§ **Directions**
Every line below that holds "from" must be copied.

● ● ●

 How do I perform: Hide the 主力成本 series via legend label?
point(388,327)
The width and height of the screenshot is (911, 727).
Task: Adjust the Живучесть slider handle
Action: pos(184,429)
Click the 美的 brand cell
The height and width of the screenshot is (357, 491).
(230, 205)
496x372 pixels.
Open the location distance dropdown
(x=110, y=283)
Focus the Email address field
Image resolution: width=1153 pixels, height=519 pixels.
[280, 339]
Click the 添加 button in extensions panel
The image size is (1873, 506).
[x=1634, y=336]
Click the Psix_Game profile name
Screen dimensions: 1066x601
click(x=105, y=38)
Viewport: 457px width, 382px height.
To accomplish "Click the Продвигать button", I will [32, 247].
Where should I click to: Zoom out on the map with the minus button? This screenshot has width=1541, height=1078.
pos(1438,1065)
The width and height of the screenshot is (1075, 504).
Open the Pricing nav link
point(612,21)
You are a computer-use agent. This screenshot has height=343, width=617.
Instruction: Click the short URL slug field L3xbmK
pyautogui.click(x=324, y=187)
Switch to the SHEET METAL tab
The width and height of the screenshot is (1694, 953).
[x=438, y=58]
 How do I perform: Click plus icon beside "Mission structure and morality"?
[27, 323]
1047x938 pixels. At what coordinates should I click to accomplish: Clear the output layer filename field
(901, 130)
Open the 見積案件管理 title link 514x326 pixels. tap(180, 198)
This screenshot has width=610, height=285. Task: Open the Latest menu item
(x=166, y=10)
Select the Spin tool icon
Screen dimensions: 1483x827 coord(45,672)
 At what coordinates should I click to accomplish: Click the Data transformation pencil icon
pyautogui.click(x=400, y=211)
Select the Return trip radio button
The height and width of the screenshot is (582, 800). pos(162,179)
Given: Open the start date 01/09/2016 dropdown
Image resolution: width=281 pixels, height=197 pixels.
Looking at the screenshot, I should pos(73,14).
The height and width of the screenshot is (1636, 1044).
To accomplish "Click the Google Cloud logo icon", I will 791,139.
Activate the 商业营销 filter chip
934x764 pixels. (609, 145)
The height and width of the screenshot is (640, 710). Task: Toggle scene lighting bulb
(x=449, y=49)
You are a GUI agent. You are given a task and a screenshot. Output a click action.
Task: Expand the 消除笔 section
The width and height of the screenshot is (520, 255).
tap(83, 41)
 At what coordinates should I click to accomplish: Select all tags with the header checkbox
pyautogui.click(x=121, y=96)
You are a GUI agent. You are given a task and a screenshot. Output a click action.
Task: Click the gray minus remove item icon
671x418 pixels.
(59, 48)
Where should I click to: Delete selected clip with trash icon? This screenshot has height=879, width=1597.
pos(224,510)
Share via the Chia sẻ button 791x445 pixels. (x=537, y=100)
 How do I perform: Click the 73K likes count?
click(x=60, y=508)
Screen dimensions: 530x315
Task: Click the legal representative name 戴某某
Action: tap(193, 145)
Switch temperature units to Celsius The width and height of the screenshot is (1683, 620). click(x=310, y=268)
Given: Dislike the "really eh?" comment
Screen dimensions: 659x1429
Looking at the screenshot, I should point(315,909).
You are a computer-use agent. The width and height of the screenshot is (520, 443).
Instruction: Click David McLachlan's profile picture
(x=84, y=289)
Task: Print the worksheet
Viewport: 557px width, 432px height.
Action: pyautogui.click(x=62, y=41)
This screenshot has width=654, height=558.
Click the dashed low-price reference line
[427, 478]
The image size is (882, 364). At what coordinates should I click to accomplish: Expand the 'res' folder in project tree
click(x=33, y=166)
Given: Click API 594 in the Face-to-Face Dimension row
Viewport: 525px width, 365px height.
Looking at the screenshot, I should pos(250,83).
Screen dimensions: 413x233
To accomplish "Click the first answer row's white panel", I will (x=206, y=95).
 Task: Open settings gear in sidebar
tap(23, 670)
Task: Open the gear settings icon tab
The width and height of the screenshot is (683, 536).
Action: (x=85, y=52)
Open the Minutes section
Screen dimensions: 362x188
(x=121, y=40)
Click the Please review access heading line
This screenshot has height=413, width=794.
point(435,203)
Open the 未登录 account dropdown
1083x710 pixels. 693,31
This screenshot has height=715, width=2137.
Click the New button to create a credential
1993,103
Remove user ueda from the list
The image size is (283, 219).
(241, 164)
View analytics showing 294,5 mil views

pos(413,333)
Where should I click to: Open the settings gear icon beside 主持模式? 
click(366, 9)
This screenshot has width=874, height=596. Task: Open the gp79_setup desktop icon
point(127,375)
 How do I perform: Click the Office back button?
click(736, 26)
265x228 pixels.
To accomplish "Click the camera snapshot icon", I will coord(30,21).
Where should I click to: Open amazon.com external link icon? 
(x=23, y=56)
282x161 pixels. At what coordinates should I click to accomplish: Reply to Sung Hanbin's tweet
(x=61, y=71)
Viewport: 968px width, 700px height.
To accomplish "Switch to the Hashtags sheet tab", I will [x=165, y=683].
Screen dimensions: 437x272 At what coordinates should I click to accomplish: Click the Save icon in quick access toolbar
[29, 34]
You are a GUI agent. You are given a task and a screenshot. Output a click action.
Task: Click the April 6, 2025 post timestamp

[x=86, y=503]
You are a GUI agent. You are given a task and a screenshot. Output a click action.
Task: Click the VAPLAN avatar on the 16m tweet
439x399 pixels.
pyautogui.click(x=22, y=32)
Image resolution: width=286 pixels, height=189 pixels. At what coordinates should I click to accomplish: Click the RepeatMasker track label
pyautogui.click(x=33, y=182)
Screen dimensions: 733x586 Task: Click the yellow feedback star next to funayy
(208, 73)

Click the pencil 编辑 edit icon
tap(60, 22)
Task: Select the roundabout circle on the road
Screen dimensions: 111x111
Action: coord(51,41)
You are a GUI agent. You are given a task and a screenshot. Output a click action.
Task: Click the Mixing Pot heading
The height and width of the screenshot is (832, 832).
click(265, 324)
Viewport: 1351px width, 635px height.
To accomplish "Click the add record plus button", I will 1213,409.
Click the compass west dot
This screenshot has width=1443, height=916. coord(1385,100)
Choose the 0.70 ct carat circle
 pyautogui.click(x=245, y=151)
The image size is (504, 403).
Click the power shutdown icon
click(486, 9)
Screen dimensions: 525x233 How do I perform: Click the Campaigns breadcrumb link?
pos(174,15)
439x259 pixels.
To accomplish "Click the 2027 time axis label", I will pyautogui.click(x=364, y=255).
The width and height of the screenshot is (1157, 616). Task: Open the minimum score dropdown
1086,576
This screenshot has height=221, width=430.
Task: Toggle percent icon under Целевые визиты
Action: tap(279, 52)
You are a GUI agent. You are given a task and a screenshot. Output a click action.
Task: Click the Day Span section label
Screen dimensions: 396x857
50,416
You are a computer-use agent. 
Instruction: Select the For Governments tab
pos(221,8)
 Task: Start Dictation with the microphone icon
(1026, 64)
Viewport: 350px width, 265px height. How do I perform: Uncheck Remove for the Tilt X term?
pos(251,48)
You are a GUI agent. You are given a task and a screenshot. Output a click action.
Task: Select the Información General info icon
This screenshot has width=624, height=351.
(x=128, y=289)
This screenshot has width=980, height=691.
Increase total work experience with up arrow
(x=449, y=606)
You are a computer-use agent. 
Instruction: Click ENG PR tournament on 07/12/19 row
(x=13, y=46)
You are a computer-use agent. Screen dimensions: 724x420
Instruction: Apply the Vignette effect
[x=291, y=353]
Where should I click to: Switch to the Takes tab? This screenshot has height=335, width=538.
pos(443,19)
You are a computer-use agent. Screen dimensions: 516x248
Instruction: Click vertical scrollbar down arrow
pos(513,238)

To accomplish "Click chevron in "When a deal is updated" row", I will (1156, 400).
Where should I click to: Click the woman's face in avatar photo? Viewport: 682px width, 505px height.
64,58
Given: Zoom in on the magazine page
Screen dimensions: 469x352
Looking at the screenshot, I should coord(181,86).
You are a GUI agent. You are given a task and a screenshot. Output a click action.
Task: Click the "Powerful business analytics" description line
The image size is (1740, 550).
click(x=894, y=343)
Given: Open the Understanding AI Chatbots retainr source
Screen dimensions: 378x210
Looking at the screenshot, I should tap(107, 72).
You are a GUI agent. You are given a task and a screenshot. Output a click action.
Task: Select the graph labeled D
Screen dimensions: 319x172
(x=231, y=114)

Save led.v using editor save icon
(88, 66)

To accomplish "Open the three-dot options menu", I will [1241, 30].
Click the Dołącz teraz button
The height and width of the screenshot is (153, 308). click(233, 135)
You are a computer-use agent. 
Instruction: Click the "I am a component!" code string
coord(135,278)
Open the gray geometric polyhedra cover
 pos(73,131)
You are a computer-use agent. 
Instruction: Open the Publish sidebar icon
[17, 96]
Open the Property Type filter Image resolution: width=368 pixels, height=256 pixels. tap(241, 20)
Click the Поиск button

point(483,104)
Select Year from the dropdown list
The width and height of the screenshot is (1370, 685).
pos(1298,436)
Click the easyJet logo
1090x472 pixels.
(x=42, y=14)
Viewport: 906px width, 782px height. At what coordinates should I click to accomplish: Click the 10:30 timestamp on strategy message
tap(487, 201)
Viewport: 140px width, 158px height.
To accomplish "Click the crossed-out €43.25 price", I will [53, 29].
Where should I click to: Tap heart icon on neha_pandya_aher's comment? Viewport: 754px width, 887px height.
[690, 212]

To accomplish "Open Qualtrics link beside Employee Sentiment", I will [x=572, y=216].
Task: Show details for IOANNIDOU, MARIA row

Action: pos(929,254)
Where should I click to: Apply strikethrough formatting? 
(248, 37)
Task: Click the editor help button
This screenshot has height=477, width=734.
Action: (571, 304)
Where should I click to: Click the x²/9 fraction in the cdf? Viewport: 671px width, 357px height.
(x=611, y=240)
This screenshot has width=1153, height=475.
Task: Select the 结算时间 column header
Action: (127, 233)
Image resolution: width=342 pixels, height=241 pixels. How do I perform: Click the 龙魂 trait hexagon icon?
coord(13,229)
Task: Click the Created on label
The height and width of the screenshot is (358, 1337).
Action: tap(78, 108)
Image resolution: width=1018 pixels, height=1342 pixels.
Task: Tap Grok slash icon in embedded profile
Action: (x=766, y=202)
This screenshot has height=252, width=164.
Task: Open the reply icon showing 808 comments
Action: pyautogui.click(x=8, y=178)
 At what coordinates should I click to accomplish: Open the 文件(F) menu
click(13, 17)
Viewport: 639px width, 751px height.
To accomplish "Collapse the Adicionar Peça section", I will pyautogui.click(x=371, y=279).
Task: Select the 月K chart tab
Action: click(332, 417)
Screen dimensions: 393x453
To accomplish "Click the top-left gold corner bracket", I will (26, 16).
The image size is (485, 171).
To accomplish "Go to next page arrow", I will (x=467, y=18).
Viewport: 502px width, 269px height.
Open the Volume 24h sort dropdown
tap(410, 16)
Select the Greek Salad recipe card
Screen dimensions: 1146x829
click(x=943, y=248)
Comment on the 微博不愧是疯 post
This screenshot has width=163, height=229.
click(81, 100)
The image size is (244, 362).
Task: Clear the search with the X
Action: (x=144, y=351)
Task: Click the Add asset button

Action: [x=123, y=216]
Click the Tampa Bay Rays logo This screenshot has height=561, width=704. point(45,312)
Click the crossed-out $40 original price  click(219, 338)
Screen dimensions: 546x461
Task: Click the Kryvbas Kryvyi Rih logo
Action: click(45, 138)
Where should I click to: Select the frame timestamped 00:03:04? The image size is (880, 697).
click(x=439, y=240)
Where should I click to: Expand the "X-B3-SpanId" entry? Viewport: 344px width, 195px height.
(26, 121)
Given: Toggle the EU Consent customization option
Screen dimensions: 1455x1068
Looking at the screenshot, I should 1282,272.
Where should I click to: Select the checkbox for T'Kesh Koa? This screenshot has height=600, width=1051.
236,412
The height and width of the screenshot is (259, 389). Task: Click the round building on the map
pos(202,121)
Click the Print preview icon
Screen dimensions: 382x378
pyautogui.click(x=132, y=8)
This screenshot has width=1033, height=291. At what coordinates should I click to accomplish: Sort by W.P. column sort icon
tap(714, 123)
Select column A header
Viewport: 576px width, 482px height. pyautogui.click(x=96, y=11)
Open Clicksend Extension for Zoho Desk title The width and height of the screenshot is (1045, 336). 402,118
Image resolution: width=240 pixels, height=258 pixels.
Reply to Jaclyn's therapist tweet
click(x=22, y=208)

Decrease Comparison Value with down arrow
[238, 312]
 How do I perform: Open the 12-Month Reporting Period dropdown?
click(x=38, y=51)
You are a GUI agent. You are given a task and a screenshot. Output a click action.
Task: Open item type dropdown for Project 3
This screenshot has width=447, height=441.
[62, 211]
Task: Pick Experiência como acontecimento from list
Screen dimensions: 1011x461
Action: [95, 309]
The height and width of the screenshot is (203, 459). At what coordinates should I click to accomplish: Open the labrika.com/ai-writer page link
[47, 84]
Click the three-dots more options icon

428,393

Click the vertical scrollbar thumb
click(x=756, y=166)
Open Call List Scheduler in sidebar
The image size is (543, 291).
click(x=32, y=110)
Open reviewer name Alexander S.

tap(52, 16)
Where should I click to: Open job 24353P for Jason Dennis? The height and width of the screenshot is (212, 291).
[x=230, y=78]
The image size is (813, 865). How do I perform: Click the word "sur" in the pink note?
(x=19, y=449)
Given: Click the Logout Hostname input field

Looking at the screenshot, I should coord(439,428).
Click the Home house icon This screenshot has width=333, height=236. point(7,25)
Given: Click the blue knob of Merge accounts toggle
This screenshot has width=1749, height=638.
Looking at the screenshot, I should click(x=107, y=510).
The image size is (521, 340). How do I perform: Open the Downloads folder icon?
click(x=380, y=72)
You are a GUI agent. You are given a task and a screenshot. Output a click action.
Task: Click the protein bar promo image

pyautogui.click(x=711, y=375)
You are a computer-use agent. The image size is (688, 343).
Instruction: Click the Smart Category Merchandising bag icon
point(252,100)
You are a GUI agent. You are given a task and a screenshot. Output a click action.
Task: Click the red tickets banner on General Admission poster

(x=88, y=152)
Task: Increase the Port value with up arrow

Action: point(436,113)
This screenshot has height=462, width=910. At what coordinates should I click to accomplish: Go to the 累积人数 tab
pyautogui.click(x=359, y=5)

● ● ●

§ **Expected answer**
Remove user ueda from the list
Select Year from the dropdown list
Task: Pick Experiência como acontecimento from list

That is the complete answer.